*** Begin section ***

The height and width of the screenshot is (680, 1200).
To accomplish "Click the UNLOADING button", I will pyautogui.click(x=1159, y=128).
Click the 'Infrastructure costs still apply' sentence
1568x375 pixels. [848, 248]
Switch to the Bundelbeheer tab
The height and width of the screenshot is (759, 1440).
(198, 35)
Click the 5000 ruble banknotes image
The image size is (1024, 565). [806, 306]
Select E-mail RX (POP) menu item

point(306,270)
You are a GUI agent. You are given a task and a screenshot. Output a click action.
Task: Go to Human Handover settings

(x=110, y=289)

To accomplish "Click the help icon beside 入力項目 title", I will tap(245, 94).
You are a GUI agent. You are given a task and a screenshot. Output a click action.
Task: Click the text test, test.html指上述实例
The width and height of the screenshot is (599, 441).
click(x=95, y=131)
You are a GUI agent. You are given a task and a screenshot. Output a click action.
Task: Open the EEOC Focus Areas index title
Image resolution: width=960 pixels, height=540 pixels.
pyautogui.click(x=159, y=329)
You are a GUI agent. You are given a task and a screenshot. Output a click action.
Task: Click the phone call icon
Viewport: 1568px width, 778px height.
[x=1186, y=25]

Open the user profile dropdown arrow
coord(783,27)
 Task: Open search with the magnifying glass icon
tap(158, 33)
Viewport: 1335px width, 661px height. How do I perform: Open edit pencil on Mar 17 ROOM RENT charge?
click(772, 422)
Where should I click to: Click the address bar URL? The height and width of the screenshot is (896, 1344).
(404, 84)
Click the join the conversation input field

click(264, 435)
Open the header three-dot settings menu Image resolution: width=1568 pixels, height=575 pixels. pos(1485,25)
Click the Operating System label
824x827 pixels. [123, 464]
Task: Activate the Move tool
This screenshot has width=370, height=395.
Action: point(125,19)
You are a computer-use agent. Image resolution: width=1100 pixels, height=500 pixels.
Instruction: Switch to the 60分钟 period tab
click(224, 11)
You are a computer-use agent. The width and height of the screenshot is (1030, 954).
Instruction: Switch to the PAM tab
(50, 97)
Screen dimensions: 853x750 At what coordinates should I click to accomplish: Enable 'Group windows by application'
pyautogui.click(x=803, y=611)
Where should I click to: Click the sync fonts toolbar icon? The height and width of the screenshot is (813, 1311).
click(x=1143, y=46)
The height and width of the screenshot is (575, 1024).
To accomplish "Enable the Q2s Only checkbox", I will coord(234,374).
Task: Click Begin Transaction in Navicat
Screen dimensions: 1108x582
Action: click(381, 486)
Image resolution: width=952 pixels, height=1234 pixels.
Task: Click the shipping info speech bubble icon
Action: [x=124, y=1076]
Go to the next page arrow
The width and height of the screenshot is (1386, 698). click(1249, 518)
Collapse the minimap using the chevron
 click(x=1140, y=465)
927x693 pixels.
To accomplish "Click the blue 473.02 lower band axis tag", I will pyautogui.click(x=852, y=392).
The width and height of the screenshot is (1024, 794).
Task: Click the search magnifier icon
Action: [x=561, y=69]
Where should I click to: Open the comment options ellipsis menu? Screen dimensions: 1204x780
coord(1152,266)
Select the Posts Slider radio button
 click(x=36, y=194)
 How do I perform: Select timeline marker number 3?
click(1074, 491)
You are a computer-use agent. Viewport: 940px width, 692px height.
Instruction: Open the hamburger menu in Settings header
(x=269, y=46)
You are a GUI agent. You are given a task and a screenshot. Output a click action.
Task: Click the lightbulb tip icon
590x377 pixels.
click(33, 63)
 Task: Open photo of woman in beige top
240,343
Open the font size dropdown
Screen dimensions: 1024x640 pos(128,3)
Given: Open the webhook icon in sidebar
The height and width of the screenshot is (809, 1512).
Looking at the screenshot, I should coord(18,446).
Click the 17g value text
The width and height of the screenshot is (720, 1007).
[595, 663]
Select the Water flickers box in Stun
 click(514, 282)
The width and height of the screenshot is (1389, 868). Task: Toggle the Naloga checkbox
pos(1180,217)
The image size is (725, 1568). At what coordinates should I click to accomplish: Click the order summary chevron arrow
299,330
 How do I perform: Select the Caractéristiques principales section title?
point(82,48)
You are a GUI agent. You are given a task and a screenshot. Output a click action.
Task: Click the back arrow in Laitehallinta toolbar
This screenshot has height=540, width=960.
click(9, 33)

*** End section ***

#### EXERCISE
Give back the whole listing above. Keep every character the same.

#### OUTPUT OF THE TASK
The height and width of the screenshot is (680, 1200).
To accomplish "Click the UNLOADING button", I will pyautogui.click(x=1159, y=128).
Click the 'Infrastructure costs still apply' sentence
1568x375 pixels. [848, 248]
Switch to the Bundelbeheer tab
The height and width of the screenshot is (759, 1440).
(198, 35)
Click the 5000 ruble banknotes image
The image size is (1024, 565). [806, 306]
Select E-mail RX (POP) menu item

point(306,270)
You are a GUI agent. You are given a task and a screenshot. Output a click action.
Task: Go to Human Handover settings

(x=110, y=289)

To accomplish "Click the help icon beside 入力項目 title", I will tap(245, 94).
You are a GUI agent. You are given a task and a screenshot. Output a click action.
Task: Click the text test, test.html指上述实例
The width and height of the screenshot is (599, 441).
click(x=95, y=131)
You are a GUI agent. You are given a task and a screenshot. Output a click action.
Task: Open the EEOC Focus Areas index title
Image resolution: width=960 pixels, height=540 pixels.
pyautogui.click(x=159, y=329)
You are a GUI agent. You are given a task and a screenshot. Output a click action.
Task: Click the phone call icon
Viewport: 1568px width, 778px height.
[x=1186, y=25]

Open the user profile dropdown arrow
coord(783,27)
 Task: Open search with the magnifying glass icon
tap(158, 33)
Viewport: 1335px width, 661px height. How do I perform: Open edit pencil on Mar 17 ROOM RENT charge?
click(772, 422)
Where should I click to: Click the address bar URL? The height and width of the screenshot is (896, 1344).
(404, 84)
Click the join the conversation input field

click(264, 435)
Open the header three-dot settings menu Image resolution: width=1568 pixels, height=575 pixels. pos(1485,25)
Click the Operating System label
824x827 pixels. [123, 464]
Task: Activate the Move tool
This screenshot has width=370, height=395.
Action: point(125,19)
You are a computer-use agent. Image resolution: width=1100 pixels, height=500 pixels.
Instruction: Switch to the 60分钟 period tab
click(224, 11)
You are a computer-use agent. The width and height of the screenshot is (1030, 954).
Instruction: Switch to the PAM tab
(50, 97)
Screen dimensions: 853x750 At what coordinates should I click to accomplish: Enable 'Group windows by application'
pyautogui.click(x=803, y=611)
Where should I click to: Click the sync fonts toolbar icon? The height and width of the screenshot is (813, 1311).
click(x=1143, y=46)
The height and width of the screenshot is (575, 1024).
To accomplish "Enable the Q2s Only checkbox", I will coord(234,374).
Task: Click Begin Transaction in Navicat
Screen dimensions: 1108x582
Action: click(381, 486)
Image resolution: width=952 pixels, height=1234 pixels.
Task: Click the shipping info speech bubble icon
Action: [x=124, y=1076]
Go to the next page arrow
The width and height of the screenshot is (1386, 698). click(1249, 518)
Collapse the minimap using the chevron
 click(x=1140, y=465)
927x693 pixels.
To accomplish "Click the blue 473.02 lower band axis tag", I will pyautogui.click(x=852, y=392).
The width and height of the screenshot is (1024, 794).
Task: Click the search magnifier icon
Action: [x=561, y=69]
Where should I click to: Open the comment options ellipsis menu? Screen dimensions: 1204x780
coord(1152,266)
Select the Posts Slider radio button
 click(x=36, y=194)
 How do I perform: Select timeline marker number 3?
click(1074, 491)
You are a computer-use agent. Viewport: 940px width, 692px height.
Instruction: Open the hamburger menu in Settings header
(x=269, y=46)
You are a GUI agent. You are given a task and a screenshot. Output a click action.
Task: Click the lightbulb tip icon
590x377 pixels.
click(33, 63)
 Task: Open photo of woman in beige top
240,343
Open the font size dropdown
Screen dimensions: 1024x640 pos(128,3)
Given: Open the webhook icon in sidebar
The height and width of the screenshot is (809, 1512).
Looking at the screenshot, I should coord(18,446).
Click the 17g value text
The width and height of the screenshot is (720, 1007).
[595, 663]
Select the Water flickers box in Stun
 click(514, 282)
The width and height of the screenshot is (1389, 868). Task: Toggle the Naloga checkbox
pos(1180,217)
The image size is (725, 1568). At what coordinates should I click to accomplish: Click the order summary chevron arrow
299,330
 How do I perform: Select the Caractéristiques principales section title?
point(82,48)
You are a GUI agent. You are given a task and a screenshot. Output a click action.
Task: Click the back arrow in Laitehallinta toolbar
This screenshot has height=540, width=960.
click(9, 33)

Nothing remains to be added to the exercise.